**Written request**
Please count the lines in the data that contain the word "notifications" and give only that number.

··· Record set

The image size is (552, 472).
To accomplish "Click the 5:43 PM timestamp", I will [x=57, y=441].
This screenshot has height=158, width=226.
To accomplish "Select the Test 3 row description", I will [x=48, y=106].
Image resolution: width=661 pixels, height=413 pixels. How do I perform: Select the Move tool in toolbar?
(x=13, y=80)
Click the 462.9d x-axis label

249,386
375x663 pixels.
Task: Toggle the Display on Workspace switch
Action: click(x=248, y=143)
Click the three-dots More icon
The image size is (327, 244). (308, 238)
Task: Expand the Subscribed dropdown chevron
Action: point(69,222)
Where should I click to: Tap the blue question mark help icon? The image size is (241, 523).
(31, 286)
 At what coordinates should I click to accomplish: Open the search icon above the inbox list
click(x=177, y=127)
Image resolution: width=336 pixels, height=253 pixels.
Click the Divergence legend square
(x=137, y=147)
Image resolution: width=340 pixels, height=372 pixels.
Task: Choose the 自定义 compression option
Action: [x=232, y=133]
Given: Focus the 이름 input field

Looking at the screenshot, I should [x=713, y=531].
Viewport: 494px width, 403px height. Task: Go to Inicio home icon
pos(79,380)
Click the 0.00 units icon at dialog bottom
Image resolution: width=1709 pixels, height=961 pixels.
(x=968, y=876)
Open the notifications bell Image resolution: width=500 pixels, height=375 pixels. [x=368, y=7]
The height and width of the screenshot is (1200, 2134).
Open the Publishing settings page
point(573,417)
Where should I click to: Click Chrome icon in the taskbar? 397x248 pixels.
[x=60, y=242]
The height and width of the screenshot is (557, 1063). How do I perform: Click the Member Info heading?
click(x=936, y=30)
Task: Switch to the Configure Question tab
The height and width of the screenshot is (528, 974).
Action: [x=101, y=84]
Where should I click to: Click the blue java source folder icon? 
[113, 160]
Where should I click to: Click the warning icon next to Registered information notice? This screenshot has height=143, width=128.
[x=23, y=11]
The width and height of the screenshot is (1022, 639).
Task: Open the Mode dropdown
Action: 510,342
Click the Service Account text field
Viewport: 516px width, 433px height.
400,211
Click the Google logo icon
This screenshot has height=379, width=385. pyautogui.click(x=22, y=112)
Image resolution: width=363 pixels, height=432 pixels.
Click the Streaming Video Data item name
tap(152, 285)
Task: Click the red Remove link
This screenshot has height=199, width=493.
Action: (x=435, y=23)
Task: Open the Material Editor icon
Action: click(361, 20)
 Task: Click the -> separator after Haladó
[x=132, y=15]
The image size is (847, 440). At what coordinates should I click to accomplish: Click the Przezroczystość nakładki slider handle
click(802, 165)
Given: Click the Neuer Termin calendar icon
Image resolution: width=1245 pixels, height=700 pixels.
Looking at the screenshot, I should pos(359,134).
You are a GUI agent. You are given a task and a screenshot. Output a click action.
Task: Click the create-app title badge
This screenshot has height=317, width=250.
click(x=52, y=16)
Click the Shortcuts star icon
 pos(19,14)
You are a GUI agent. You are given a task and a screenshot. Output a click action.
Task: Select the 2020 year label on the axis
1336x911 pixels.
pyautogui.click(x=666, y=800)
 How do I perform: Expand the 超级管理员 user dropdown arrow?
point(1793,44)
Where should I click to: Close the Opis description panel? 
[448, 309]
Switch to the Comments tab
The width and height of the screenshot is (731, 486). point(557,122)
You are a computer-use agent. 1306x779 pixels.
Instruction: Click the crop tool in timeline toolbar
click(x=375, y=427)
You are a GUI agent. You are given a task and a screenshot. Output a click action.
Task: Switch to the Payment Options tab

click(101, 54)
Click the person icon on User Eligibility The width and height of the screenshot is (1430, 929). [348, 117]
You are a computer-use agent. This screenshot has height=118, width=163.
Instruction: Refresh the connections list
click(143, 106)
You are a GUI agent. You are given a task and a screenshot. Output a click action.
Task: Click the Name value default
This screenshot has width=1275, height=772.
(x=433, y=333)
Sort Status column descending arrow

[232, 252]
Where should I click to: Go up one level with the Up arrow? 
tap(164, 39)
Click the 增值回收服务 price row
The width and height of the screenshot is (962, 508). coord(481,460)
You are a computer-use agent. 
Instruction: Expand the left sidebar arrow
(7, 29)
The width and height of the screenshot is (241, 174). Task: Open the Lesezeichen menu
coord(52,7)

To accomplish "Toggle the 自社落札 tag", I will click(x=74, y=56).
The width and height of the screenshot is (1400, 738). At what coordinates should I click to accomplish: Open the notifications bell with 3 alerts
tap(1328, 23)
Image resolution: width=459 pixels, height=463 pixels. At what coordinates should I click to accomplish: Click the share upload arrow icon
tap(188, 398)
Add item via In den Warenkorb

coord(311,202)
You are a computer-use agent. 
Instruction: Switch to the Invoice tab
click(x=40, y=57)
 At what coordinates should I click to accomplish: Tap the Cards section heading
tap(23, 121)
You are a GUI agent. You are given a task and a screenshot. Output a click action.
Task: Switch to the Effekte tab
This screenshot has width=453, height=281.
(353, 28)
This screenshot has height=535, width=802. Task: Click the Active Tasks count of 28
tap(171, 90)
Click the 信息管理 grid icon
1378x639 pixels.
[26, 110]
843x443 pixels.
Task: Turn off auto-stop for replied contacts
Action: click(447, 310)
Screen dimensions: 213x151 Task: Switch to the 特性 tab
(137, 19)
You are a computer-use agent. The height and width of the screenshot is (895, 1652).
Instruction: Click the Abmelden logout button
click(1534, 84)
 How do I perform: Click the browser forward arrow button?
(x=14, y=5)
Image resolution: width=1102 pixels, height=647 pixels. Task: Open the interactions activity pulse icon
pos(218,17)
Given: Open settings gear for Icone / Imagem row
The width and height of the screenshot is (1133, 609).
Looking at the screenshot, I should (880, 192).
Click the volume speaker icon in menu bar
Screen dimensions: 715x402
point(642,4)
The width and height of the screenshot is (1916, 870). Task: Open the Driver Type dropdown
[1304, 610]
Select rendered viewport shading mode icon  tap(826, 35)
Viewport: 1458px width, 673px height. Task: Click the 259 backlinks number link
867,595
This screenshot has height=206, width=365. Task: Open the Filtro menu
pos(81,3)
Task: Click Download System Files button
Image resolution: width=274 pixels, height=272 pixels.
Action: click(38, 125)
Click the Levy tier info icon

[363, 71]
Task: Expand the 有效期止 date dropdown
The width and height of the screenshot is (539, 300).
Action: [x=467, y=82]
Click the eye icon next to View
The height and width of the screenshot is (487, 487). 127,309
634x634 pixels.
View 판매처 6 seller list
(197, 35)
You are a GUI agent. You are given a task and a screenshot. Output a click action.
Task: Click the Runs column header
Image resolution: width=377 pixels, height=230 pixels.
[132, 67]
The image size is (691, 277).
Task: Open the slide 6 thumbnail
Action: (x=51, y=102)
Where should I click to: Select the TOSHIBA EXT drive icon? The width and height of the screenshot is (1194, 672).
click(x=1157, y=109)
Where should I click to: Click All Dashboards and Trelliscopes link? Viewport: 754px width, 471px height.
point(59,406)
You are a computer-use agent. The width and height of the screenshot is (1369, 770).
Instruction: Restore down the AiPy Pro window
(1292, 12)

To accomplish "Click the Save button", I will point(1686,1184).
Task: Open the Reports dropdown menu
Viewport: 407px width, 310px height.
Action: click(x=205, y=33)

······

**Exercise output**
2